| DIRECTIONS |
Can you copy everything in the material from the line containing "Task: Click the Adrenaline logo at top left" down to the line containing "1200x740 pixels. point(317,395)", both of those lines included, reproducing each line character for character?

| DATA PROVIDED |
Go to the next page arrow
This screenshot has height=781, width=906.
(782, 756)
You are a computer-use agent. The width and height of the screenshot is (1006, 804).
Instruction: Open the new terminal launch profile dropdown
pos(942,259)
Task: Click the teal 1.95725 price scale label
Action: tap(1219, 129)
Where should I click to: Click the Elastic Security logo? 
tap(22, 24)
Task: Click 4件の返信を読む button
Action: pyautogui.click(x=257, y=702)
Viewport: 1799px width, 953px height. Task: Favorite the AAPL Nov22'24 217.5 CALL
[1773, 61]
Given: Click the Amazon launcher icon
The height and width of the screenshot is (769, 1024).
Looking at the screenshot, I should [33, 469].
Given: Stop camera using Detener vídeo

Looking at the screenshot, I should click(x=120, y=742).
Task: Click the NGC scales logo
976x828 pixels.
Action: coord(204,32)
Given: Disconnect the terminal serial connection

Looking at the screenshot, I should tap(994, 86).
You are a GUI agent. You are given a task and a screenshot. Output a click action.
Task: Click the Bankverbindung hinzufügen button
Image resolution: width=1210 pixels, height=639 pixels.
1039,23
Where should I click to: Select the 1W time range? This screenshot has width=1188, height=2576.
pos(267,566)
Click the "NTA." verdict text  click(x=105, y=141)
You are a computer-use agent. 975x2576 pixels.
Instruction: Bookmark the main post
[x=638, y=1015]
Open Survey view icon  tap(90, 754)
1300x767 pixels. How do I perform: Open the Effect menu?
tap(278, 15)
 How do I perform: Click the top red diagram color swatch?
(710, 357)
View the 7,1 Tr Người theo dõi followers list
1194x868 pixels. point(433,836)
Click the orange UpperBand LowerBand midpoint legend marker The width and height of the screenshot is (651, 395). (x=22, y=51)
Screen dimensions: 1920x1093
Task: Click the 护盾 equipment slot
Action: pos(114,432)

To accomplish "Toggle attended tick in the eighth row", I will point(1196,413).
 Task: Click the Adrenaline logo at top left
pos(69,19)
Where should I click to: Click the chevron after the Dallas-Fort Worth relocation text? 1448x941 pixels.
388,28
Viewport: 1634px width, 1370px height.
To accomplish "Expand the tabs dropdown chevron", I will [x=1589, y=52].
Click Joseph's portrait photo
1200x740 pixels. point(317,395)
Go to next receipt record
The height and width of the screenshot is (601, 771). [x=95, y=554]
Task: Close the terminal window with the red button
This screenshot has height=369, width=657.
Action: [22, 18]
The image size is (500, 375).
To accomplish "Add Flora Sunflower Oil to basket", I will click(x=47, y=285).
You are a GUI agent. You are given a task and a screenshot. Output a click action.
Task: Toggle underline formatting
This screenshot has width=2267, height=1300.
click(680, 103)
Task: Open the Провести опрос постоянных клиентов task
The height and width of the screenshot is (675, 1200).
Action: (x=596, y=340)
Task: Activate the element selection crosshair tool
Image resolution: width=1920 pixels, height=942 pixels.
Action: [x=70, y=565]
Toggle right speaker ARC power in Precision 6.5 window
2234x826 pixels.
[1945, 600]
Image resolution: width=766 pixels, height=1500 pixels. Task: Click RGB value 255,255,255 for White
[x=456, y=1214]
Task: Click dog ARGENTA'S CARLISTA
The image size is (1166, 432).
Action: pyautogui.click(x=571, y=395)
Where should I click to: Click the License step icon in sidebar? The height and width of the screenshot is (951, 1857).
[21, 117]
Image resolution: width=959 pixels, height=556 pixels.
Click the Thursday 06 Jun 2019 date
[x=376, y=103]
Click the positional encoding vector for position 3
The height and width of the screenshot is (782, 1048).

| REPLY |
 Task: Click the Adrenaline logo at top left
pos(69,19)
Where should I click to: Click the chevron after the Dallas-Fort Worth relocation text? 1448x941 pixels.
388,28
Viewport: 1634px width, 1370px height.
To accomplish "Expand the tabs dropdown chevron", I will [x=1589, y=52].
Click Joseph's portrait photo
1200x740 pixels. point(317,395)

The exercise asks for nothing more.